Incidence and progression of posterior segment eye disease in a population-based cohort in Kenya

Lead Research Organisation: London School of Hygiene & Tropical Medicine
Department Name: Infectious and Tropical Diseases

Abstract

Africa carries the greatest burden of blindness worldwide, most of which is preventable or treatable. There is increasing evidence that diseases affecting the back of the eye are a major problem in Africa. These conditions include glaucoma, diabetic retinopathy and macular degeneration. However, there is very little reliable information on how many people are affected or how fast these diseases progress.

We will investigate these questions through a study in Kenya. In 2007/8, 4381 people aged ?50 were randomly selected across a district, and underwent detailed eye examinations. We will retrace these participants and re-examine their eyes, five years after their first examination. This will allow us to estimate how many new cases arise, risk factors for key Back-of-the-eye diseases, and the rate of progression among people affected at baseline.

The information will help inform and guide prevention of blindness programmes in Africa, by identifying how many new cases are expected to occur each year, who is at risk of these conditions, and who is most vulnerable to experiencing the adverse consequences of their eye disease.

The project will be undertaken as collaboration between the London School of Hygiene & Tropical Medicine and Rift Valley Provincial Hospital in Kenya.

Technical Summary

Background
There has been limited focus on posterior segment eye diseases (PSED) by ‘prevention of blindness‘ programmes in Africa. Diagnostic challenges surround these conditions and assumptions have been made that they are rare. However, recent surveys indicate that PSED are now responsible for up to one third of visual impairment and blindness in Africa. There is currently a great lack of data on the incidence and progression of PSED in Africa.

Aim
To assess the five-year incidence and progression of diabetic retinopathy (DR), age related macular degeneration (AMD) and glaucoma in a Kenyan population aged ?50 as a follow up of the Nakuru PSED study.

Methods
Recruitment: In 2007/8, 4381 participants aged ?50 years were recruited in a population-based survey in Nakuru, Kenya. They underwent comprehensive ophthalmic examination and fundus image capture. These participants will be re-invited to attend for examination at a local centre, tracked through GPS points taken of their homes.

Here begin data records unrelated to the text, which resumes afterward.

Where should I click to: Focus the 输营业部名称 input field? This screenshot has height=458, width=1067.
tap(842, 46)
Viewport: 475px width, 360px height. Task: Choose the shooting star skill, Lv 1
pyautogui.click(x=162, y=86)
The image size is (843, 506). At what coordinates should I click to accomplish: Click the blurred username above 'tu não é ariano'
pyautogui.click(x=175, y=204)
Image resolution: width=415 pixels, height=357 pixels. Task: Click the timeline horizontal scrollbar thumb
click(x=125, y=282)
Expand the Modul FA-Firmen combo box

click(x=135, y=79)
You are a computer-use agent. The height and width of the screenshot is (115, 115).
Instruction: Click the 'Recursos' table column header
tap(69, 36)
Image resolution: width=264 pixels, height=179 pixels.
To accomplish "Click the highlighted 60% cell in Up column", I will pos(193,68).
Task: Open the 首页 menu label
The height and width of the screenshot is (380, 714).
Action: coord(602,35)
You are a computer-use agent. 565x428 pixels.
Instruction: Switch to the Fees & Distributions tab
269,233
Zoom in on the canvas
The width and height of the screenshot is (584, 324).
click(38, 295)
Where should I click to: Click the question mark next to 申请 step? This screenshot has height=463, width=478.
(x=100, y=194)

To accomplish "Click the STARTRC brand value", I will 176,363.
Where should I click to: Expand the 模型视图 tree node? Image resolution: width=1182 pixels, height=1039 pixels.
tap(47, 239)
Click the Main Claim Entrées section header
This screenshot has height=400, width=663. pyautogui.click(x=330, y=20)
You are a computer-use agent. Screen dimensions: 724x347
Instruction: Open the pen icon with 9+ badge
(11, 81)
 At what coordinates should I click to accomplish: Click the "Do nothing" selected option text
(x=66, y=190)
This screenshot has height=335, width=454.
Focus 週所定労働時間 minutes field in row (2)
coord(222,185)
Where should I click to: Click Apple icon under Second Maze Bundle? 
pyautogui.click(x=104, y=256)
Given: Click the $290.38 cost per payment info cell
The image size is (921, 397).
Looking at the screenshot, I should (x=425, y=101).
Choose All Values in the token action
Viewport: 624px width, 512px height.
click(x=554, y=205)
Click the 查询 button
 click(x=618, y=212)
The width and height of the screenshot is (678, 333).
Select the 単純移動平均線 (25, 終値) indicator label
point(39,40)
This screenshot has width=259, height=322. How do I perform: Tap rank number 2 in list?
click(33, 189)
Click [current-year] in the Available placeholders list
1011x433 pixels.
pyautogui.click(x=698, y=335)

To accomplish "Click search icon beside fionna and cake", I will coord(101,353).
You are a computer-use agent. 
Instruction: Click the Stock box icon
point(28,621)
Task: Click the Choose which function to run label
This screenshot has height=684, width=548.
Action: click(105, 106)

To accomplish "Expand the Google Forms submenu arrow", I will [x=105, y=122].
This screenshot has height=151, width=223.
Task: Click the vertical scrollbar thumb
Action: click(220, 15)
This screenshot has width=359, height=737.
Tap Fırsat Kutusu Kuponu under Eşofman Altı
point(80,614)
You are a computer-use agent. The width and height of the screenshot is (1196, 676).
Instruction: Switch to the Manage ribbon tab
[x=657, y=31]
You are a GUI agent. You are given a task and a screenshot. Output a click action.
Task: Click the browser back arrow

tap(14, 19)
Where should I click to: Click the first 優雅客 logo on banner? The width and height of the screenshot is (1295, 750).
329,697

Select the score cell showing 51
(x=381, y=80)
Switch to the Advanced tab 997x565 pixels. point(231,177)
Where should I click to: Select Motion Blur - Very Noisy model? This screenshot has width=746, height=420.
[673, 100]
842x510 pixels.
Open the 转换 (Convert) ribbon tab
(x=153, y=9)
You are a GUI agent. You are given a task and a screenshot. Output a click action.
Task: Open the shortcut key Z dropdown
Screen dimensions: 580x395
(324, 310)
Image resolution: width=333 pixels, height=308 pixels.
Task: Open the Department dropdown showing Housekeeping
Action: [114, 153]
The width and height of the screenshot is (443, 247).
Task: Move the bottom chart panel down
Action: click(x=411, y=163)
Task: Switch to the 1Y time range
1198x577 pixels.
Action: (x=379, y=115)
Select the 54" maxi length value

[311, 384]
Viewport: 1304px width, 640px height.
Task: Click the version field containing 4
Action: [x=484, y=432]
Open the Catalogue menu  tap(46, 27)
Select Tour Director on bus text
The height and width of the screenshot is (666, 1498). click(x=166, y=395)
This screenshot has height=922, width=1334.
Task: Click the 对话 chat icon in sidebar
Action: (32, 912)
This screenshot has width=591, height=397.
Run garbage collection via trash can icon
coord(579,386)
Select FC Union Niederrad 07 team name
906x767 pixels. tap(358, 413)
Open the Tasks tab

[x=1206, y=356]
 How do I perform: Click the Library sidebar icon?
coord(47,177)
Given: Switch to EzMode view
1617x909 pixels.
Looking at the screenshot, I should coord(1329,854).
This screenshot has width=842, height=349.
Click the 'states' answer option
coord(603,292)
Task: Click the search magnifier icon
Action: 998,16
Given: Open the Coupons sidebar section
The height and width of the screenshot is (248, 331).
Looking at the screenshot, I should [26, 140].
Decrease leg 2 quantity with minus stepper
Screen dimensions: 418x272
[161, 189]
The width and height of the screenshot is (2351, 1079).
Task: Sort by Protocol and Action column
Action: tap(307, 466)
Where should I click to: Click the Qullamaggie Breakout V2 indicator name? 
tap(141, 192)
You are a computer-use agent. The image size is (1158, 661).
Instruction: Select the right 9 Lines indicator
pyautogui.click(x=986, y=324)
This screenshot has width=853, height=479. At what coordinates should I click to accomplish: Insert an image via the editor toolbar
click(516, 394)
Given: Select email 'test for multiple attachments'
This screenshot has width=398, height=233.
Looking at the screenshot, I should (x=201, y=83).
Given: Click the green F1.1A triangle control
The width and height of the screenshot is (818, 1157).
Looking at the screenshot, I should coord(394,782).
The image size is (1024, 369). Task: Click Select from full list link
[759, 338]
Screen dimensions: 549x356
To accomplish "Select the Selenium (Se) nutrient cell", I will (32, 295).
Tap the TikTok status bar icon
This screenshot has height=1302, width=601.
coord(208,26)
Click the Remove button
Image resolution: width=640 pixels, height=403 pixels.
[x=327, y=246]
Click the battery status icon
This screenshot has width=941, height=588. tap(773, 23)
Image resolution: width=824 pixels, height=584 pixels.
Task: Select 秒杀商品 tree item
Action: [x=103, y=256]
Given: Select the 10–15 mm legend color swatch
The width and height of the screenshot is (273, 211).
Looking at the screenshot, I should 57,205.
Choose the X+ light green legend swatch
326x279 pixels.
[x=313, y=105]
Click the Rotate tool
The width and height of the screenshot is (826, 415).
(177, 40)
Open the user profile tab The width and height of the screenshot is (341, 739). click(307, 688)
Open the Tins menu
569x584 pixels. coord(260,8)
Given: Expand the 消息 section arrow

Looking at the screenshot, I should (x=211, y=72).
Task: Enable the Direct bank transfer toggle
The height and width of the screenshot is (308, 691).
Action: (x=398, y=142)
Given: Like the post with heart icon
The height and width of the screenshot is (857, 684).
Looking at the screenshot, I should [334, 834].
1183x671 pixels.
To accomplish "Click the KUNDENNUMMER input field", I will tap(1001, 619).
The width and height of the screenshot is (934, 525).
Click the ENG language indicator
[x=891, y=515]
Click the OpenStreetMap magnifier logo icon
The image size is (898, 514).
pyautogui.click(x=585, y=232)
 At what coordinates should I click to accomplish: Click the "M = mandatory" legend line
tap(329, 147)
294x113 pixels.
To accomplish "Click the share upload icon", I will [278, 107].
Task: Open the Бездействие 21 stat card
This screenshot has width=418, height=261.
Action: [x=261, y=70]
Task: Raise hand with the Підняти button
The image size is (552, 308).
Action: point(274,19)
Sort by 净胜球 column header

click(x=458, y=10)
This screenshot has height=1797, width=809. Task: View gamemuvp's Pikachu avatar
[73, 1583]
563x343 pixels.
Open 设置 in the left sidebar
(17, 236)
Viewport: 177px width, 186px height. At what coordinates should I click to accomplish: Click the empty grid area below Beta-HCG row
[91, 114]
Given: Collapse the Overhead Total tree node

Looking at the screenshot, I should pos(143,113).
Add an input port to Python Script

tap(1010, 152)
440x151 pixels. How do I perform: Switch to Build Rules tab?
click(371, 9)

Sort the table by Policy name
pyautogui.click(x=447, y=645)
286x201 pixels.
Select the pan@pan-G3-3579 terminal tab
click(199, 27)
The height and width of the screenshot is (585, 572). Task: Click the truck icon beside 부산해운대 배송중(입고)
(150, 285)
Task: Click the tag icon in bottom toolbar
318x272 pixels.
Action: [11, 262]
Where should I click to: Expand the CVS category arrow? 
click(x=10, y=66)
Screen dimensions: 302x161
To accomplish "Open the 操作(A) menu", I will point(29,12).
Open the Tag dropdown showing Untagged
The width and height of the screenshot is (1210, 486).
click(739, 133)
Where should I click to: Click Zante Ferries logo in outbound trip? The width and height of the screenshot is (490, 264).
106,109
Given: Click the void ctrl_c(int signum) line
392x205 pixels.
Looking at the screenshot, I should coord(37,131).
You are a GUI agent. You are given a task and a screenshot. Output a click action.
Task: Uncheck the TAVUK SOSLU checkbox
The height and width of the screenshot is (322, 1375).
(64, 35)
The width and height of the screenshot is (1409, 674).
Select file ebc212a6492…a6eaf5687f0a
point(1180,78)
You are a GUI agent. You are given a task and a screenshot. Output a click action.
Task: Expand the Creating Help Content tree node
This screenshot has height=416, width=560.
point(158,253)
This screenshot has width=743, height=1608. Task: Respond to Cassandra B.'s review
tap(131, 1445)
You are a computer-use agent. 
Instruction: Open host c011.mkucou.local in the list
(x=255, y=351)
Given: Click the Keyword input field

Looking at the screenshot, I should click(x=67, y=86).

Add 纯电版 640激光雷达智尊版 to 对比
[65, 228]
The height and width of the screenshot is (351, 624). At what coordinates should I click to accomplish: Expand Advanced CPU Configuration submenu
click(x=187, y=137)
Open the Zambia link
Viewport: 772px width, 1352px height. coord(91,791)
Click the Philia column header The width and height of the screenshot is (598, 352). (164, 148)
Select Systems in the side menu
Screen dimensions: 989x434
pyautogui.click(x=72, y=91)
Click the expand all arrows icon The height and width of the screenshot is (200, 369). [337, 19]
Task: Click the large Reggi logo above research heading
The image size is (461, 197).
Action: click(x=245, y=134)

A pilot follow-up study undertaken in January 2009 suggests that 5-years post baseline, at least 65% of the original participants (n=2,848) would be retraced and examined, approximately 2,205 of whom will have gradable images from baseline.

Data Collection: Study participants will each undergo: 1) Visual acuity testing; 2) Visual field assessment; 3) Anterior segment assessment with a slit lamp and measurement of intra-ocular pressure; 4) Retinal photography using a Topcon non-mydriatic camera (dilated); 5) Clinical assessment of posterior segment (dilated) with slitlamp biomicroscopy and OCT); 6) Random blood glucose; and 7) Interview on eye conditions and treatment.

Analysis: The Moorfields Grading Centre will grade retinal images for signs and stages of DR, AMD and glaucoma, using fundus photos. Assessment of disease progression and independent predictors of progression will be undertaken on participants with signs of DR, AMD or glaucoma at baseline. The incidence and predictors of individual PSED development will be analysed on those participants without PSED at baseline.

Scientific and medical Opportunities
These data will contribute to establishing diagnostic and prevention strategies, advocacy for provision of resources and identification of high-risk groups. Specifically, Africa is on the cusp of a diabetes epidemic and the impact of DR needs to be assessed. People from African populations appear to be more vulnerable to glaucoma, however, currently incidence and progression data are lacking. The baseline data on AMD suggests this disease presents differently in the Kenyan population, and it is important to assess how it progresses.